**What to do:**
Whenever a line in the records below contains "message", pick it out.

**Data supplied:**
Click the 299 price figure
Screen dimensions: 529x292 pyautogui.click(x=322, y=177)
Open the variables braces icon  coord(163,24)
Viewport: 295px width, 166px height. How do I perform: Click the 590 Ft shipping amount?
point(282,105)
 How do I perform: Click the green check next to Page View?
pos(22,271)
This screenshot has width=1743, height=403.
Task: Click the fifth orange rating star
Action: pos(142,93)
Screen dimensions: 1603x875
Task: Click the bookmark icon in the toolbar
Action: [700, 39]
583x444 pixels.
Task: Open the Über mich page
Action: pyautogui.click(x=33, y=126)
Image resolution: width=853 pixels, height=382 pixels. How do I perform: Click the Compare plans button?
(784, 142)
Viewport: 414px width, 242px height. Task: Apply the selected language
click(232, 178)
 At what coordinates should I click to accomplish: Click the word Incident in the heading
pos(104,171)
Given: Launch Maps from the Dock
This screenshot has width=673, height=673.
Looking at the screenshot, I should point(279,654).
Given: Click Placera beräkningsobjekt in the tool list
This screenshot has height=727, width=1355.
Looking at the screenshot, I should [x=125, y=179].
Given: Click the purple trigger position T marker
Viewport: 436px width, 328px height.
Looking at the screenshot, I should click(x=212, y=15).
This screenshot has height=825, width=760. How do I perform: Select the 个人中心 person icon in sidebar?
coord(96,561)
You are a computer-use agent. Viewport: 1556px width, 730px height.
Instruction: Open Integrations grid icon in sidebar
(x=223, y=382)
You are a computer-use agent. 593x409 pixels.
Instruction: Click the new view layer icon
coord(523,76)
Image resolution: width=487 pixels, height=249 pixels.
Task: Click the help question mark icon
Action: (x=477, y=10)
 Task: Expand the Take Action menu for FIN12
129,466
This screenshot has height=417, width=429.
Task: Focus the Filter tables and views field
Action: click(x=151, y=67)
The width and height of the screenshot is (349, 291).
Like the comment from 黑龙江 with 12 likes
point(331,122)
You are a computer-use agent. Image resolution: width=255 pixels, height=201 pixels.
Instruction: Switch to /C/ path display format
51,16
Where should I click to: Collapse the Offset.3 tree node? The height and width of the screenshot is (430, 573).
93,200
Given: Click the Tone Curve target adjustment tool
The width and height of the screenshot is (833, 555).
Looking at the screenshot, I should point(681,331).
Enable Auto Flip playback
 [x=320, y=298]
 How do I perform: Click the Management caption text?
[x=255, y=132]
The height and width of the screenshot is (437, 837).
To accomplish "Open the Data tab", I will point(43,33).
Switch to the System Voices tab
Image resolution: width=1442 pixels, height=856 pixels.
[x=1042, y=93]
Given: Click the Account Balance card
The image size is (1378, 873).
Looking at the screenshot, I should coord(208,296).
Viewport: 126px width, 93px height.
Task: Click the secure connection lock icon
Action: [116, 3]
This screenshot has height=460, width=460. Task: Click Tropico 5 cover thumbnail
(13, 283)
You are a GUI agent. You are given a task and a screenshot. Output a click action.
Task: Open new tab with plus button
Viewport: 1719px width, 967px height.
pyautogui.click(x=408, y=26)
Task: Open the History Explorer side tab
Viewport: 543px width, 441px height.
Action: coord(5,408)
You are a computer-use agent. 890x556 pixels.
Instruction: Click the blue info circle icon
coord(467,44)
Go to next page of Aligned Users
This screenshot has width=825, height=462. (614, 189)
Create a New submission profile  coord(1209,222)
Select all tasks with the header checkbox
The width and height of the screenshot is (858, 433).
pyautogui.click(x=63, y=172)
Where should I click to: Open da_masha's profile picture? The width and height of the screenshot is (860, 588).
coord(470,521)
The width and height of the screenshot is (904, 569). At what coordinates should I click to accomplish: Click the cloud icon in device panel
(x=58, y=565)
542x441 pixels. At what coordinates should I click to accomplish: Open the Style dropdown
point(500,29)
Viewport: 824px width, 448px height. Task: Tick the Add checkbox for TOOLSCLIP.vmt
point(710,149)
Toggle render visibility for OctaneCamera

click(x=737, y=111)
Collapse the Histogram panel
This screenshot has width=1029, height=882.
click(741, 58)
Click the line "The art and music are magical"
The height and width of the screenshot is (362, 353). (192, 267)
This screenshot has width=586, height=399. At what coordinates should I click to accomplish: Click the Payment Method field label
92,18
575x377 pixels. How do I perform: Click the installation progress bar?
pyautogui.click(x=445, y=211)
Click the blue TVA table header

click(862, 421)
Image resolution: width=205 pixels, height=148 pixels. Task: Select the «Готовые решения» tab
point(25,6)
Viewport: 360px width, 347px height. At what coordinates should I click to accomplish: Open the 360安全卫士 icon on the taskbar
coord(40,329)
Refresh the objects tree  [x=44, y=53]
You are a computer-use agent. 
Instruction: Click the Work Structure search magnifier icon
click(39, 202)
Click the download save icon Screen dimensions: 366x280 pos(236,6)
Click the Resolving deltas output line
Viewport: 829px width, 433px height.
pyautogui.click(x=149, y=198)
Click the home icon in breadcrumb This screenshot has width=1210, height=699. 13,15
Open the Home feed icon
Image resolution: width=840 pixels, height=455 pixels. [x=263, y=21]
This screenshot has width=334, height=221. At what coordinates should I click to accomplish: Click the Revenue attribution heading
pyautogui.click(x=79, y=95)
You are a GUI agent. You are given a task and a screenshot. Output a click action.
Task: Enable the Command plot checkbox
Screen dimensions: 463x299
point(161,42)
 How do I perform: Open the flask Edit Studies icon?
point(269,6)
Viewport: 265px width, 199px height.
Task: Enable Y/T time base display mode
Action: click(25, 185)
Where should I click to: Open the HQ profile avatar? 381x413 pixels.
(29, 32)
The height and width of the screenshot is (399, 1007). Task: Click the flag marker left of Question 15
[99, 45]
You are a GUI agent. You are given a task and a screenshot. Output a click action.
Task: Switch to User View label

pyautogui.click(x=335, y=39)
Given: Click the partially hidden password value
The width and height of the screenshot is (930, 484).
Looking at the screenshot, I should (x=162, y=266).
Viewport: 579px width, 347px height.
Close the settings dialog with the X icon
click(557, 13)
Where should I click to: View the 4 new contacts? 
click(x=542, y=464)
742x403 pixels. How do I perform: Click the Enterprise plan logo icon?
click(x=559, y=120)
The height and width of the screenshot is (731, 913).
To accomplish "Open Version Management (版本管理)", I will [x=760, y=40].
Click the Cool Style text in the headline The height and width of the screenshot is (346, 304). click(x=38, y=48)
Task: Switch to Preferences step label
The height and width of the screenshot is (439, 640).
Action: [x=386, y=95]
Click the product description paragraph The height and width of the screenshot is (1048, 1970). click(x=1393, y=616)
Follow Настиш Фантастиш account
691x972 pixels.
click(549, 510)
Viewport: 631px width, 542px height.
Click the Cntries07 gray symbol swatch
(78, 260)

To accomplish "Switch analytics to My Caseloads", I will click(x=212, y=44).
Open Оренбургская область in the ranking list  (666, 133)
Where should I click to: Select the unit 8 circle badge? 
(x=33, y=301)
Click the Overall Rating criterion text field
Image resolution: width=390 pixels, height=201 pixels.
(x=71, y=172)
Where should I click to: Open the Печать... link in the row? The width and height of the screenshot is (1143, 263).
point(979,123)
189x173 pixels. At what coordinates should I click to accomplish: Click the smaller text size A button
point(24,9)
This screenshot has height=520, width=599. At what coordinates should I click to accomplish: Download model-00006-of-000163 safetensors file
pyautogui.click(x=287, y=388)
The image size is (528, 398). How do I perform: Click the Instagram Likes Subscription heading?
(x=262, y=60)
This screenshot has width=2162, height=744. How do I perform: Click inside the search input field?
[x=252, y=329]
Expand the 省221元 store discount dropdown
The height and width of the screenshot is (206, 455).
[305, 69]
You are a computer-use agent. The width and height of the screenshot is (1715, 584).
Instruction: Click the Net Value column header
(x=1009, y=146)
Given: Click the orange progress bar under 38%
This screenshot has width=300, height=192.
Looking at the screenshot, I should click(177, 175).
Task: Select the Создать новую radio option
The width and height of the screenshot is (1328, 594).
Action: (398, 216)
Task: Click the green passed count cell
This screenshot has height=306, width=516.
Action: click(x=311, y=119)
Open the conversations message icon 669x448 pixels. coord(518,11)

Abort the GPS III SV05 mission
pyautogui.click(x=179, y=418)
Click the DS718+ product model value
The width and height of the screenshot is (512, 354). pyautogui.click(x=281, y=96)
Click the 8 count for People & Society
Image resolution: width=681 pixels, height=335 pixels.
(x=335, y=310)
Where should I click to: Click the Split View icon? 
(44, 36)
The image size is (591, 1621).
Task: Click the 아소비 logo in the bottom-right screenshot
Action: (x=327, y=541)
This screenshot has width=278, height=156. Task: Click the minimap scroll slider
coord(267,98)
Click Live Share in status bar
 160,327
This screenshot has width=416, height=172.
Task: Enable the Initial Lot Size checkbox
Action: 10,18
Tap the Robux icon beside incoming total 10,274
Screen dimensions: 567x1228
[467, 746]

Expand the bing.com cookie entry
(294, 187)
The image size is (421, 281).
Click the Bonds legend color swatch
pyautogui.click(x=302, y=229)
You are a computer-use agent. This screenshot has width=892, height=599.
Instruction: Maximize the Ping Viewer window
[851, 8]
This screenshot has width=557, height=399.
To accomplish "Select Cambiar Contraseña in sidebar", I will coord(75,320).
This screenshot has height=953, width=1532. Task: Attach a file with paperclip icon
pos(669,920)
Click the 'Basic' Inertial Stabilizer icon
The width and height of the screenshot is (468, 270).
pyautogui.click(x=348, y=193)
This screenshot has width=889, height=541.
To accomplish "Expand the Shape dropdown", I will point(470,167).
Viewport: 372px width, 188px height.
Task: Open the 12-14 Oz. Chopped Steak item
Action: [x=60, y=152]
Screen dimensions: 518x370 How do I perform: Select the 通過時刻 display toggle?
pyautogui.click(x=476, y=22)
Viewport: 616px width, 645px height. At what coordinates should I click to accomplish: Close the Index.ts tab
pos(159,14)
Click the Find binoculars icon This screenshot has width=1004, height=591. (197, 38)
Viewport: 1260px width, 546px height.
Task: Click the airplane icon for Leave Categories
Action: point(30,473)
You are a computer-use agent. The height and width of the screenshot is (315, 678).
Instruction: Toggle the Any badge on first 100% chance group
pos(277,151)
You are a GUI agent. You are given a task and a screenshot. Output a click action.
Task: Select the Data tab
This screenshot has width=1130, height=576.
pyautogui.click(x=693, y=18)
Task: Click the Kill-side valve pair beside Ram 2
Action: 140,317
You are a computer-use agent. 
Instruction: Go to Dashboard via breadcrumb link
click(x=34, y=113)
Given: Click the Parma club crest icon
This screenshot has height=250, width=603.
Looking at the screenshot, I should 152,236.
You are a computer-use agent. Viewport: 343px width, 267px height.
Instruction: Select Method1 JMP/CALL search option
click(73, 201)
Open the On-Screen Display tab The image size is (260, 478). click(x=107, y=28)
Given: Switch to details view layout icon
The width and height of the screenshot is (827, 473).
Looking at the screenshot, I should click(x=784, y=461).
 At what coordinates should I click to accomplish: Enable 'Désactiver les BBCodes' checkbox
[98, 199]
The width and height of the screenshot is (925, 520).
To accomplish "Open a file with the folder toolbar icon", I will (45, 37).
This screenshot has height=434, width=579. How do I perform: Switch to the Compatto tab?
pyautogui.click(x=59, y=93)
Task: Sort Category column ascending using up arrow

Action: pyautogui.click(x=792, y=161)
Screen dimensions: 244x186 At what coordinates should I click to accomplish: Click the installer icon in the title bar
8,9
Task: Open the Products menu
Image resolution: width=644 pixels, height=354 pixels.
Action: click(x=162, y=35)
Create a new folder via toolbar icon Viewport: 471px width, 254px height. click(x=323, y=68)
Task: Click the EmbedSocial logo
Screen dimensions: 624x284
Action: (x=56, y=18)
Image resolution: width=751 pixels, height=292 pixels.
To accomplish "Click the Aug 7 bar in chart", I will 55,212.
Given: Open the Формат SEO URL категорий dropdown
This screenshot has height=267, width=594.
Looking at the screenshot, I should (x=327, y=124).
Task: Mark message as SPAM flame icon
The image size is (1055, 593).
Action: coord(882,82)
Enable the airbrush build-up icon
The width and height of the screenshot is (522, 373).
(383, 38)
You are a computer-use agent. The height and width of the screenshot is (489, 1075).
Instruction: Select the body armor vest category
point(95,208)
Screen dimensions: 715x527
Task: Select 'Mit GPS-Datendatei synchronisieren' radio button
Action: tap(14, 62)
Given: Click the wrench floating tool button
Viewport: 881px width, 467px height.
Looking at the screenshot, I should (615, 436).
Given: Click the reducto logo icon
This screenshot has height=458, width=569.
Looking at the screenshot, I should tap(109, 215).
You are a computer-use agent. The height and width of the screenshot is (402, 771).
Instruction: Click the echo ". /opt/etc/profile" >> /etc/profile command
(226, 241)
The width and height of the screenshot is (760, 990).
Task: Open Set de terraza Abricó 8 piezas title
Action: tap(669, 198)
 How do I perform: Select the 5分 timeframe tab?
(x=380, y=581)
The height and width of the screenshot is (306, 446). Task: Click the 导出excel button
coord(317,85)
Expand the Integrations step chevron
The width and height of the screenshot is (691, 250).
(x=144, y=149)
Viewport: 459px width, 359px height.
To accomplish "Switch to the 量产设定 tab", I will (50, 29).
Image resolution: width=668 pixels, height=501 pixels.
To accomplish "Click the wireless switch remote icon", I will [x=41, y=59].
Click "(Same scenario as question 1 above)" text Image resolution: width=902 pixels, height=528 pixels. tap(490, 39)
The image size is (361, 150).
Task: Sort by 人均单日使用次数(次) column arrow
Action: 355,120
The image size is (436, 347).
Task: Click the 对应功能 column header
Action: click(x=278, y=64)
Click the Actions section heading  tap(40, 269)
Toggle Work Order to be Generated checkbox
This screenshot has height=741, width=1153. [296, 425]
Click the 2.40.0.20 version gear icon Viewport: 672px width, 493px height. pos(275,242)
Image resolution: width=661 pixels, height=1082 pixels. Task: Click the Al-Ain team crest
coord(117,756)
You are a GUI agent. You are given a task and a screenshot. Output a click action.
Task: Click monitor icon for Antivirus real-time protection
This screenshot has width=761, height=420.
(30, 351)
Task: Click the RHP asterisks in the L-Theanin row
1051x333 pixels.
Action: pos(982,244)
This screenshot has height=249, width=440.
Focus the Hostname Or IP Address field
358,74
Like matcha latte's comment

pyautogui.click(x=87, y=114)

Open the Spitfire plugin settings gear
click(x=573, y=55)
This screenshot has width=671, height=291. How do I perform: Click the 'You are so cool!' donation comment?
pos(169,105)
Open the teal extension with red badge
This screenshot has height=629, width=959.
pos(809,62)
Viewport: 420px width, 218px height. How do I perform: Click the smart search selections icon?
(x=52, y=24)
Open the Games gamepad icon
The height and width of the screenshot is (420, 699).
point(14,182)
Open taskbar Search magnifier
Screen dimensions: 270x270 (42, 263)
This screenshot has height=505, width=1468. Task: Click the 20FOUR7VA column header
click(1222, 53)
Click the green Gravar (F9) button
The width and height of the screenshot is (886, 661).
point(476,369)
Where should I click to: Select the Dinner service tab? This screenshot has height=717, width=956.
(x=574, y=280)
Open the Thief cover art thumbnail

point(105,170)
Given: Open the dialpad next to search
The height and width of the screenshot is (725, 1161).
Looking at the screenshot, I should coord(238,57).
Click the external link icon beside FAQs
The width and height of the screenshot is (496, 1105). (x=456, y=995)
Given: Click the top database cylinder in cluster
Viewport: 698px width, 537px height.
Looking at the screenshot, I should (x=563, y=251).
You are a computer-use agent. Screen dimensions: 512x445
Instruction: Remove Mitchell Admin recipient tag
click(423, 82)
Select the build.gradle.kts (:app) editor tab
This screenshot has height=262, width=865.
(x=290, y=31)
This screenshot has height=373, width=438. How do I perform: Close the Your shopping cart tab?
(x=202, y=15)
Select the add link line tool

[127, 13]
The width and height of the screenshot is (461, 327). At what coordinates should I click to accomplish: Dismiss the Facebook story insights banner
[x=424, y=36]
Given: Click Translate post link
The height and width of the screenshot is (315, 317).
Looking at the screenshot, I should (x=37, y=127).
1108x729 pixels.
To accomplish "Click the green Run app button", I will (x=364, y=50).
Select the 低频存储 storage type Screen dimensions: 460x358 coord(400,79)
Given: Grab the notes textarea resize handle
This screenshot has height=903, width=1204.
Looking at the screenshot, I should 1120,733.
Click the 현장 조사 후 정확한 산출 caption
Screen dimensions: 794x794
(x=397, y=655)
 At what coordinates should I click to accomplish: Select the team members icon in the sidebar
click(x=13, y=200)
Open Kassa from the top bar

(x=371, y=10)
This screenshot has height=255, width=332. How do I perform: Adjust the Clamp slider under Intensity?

**Response to this task:**
Open the conversations message icon 669x448 pixels. coord(518,11)
Task: Mark message as SPAM flame icon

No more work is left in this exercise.